Contextualisé et mis en perspective par l’histoire du Siècle d’Or espagnol, le fil rouge de l’ouvrage n’en reste pas moins centré sur l’essentiel: le singulier itinéraire mystique d’une femme à la fois virile et maternelle, échappant à toute récupération pour aller son chemin en faisant de l’Amour son attribut et de Dieu sa demeure. Un féminisme catholique avant l’heure!

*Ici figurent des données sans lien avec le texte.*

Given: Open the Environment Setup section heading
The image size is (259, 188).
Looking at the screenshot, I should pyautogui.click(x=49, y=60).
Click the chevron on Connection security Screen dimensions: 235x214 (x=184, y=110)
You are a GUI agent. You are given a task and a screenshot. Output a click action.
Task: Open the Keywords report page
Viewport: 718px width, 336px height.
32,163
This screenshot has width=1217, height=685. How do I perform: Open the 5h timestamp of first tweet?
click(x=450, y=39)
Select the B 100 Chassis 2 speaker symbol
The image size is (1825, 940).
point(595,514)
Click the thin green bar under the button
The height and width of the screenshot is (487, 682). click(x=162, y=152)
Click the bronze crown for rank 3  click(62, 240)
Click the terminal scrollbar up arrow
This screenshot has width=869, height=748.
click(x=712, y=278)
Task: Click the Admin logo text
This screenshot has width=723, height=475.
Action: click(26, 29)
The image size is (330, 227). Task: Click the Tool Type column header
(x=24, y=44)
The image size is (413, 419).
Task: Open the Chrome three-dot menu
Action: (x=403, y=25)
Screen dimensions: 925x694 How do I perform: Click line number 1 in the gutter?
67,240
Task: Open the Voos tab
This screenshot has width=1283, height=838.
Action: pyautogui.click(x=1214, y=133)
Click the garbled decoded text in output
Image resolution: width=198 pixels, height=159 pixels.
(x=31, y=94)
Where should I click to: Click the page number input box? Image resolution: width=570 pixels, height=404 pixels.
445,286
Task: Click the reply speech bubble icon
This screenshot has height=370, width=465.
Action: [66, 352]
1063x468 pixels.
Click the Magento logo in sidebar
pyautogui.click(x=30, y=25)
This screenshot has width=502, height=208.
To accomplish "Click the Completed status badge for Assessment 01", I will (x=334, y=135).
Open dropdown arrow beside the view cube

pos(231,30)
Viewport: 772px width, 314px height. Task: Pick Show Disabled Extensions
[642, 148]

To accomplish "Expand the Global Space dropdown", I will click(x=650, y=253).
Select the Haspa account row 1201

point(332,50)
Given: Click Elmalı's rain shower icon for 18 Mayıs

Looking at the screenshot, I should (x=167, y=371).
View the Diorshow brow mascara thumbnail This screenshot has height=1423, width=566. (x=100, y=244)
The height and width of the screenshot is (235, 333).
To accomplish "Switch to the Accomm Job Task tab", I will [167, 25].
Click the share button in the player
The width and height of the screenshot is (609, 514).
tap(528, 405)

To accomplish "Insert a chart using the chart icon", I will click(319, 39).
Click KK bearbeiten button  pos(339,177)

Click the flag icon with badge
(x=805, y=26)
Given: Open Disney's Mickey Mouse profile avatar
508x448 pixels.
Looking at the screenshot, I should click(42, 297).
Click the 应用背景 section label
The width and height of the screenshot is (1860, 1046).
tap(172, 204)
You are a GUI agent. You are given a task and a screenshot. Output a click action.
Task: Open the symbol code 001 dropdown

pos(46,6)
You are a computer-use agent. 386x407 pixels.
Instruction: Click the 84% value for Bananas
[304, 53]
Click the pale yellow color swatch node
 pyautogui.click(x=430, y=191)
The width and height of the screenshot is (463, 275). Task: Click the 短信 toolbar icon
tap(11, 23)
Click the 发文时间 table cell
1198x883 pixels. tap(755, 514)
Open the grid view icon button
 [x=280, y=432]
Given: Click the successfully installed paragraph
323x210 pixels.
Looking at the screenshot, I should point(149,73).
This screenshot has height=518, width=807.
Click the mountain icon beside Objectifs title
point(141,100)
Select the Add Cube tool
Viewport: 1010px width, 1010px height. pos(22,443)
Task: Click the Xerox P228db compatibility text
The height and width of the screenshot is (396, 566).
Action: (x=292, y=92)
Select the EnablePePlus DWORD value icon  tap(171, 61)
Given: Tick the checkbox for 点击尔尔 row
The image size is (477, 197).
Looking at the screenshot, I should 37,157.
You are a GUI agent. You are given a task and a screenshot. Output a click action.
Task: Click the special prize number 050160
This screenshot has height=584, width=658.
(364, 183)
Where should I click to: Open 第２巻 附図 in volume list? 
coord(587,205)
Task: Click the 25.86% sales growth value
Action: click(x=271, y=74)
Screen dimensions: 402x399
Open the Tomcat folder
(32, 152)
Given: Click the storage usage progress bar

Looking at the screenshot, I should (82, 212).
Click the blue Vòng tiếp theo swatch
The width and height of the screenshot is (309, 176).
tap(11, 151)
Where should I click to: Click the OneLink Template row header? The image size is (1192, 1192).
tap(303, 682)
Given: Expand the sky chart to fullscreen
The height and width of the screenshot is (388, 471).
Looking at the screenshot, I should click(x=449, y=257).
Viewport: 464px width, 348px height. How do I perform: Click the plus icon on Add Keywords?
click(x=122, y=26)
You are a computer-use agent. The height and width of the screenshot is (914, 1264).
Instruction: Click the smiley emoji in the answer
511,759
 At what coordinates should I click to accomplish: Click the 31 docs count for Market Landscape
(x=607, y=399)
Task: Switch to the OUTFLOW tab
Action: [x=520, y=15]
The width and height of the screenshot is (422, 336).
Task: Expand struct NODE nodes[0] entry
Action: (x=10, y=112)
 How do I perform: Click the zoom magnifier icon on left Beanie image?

Christiane Rancé exerce également un regard critique. Dans le sillage de Georges Bataille, elle fustige au passage un certain réductionnisme psychanalytique qui fait fi d’une expérience radicale: ce dont on ne peut parler, il faut le taire… et pourtant tenter de le dire! Que cette énonciation trouve dans l’Espagne baroque -où la joie spirituelle était liée aux sens- sa forme accomplie dans le langage du corps (extases, lévitations, transverbération, etc.) n’est pas étrange aux yeux avertis. Comme l’écrit Michel de Certeau, «le mystique n’est-il pas déporté par ce qu’il vit et par la situation qui lui est faite vers un langage du corps » qui, loin de se réduire au monde pulsionnel, emporte par-delà le miroir vers les splendeurs du Château intérieur? Un récit à savourer par tous ceux et celles qui savent que la vraie raison se moque de la raison!